Comprehensive Analysis
A review of Stem's recent financial statements paints a concerning picture of its current health. The company is struggling with core profitability, posting negative EBITDA margins in the last two quarters (-31.04% and -1.66%) and a deeply negative margin for the full year (-89.72%). This indicates that its fundamental operations are not generating profits. A large one-time gain of $220.05 million in the most recent quarter created an illusion of net income profitability, but excluding this item reveals ongoing operational losses.
The balance sheet signals significant financial risk. As of the latest quarter, Stem has negative shareholder equity of -$213.48 million, meaning its total liabilities of $592.7 million are greater than its total assets of $379.22 million. This is a critical red flag for solvency. The debt-to-equity ratio is meaningless in this context but highlights the extreme leverage and lack of an equity cushion to absorb further losses. Liquidity is also weak, with a current ratio below 1.0, suggesting potential difficulty in meeting short-term obligations.

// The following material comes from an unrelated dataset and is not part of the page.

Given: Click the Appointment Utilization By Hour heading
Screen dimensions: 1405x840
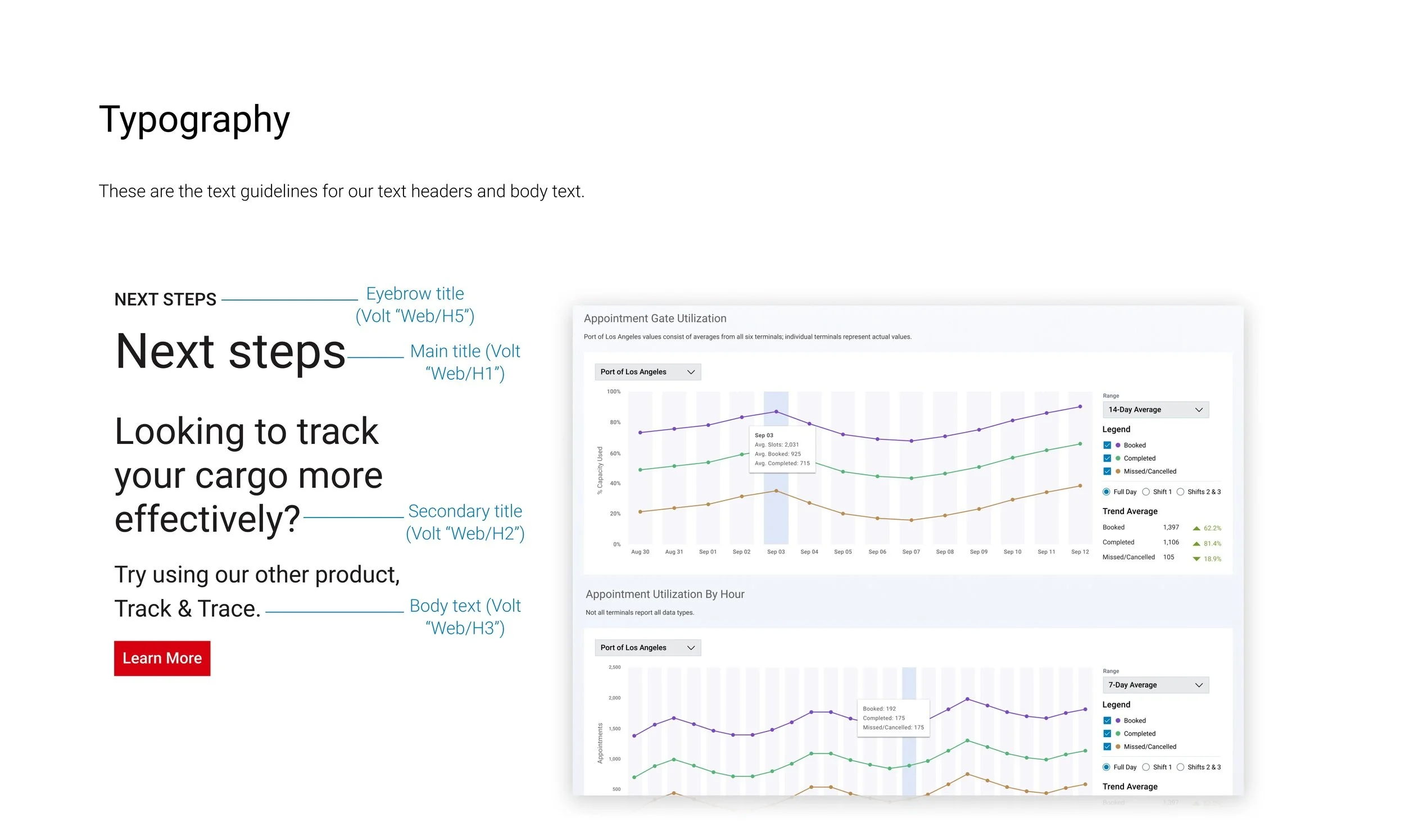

From a cash generation perspective, the company is not self-sustaining. It reported negative operating cash flow for the full year (-$36.65 million) and in the most recent quarter (-$21.28 million). This cash burn requires external funding or drawing down cash reserves, which is not a sustainable model. Although revenue has grown in the last two quarters, this growth has not translated into profits or positive cash flow, suggesting the company may be sacrificing margins to increase its top line. Overall, Stem's financial foundation appears highly precarious and unsuitable for risk-averse investors.